Years ago, when I started to sit and meditate I always tried to include the children, invited them, freely to sit, or crawl or marvel at the candles, I would make a space for them. And yes, it was chaos have you ever tried to meditate with a three year old making its way towards a naked flame? But ultimately they would sit there, and fiddle and stare at the flickering candles and try and sometimes set things on fire. But they knew I was doing something different that was colourful, twinkly a bit magical and intriguing. I do believe that children have an innate sense of ritual and that more often than not they like it, even if it seems a bit weird. I feel it is in our bones.
There was a time when we were living in South Africa and I had made a small altar. Our son was two and a half or three, one morning he was being looked after by a lovely woman called Connie. When I came back from the shops Connie was mortified, and she said to me with her African accent ‘Oh Lehla, I am so sorry about Jahli’ and she went on to tell me what had happened. She had let him out of her sight and she had found him cross legged by my mediation altar and all the candles were alight. (He had figured out where the hidden matches were) And she said ‘He was holding one hand like this’ and she did the yoga hand with the curly fingers, then she went on to say ‘But not the other’ and I asked him why he had only put one hand like that and he said because he had burnt the other finger. And it made me laugh a lot. Perhaps I should have worried and rushed to him to check that nothing else was burnt but I didn’t, I knew he was fine. I did however tell him that perhaps he should, for now, rather meditate with me and not on his own. He agreed. I also found a better hiding place for the matches. Now I am not sure what lead him to that altar maybe it was the thrill of the matches or maybe it was something deeper, I will never know…

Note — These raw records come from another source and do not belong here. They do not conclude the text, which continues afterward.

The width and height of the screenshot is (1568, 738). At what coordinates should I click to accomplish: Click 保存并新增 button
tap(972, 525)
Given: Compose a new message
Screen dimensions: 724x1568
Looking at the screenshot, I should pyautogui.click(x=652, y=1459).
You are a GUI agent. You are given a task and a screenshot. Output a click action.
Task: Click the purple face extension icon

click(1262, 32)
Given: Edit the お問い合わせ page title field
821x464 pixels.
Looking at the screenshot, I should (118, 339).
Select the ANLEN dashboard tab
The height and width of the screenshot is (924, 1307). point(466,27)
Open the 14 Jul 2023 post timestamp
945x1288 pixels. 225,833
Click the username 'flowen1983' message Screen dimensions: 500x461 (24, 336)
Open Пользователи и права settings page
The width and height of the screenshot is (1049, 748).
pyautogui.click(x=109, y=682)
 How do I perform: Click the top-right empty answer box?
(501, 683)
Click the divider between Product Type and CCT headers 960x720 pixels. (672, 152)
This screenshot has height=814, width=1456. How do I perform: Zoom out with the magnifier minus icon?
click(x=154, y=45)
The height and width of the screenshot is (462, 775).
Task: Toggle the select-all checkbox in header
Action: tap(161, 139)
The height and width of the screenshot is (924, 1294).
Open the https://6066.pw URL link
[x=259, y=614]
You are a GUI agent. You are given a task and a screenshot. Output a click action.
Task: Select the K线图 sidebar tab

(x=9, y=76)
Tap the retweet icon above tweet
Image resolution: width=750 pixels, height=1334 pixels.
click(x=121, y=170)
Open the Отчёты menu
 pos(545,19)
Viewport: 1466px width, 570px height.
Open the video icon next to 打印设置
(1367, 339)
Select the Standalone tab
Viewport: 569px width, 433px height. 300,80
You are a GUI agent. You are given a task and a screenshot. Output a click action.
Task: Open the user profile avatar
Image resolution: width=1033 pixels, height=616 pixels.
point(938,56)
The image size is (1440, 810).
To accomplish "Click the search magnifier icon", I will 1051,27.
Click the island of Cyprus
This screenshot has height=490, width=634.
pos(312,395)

I am these days trying to show them that it is possible to sit still and go deep within yourself and have that quiet space, whenever and where ever you need to. That it is ok to take time to let yourself just be without the crazy chaos of life sucking you in. I don’t believe that meditation is necessarily something you learn. It is perhaps something that calls you that you tune in with and it has been proven that mindfulness can literally change your brain.
And here is a picture of the sky, just because how amazing is that cloud?!
Your very reason for being on this earth is to experience joy
It serves nobody being in the shallows
Least of all yourself
Nor to stay on the dark shores of life
Waiting for the Tsunami of negative thought to consume you
Rather ride up on to the waves and live each moment for what it is
A precious gift.
Even, if for now they think what I do is strange and ‘floaty floaty’ all in all I do believe that if I can set the seed of mindfulness and meditation in to the kids brains at a young age then it may benefit them for the rest of their lives. Would love to know your thought on this…
And here is a lovely illustrated out line on how to mediatate in 10 easy steps by Andy Puddicombe.
And in the picture above of the cloud if you look hard you can see a strange white cat. Jahli my son just said, ‘wow that cloud looks likes someone meditating, with one hand!’ how spooky as he has no idea what is in this blog.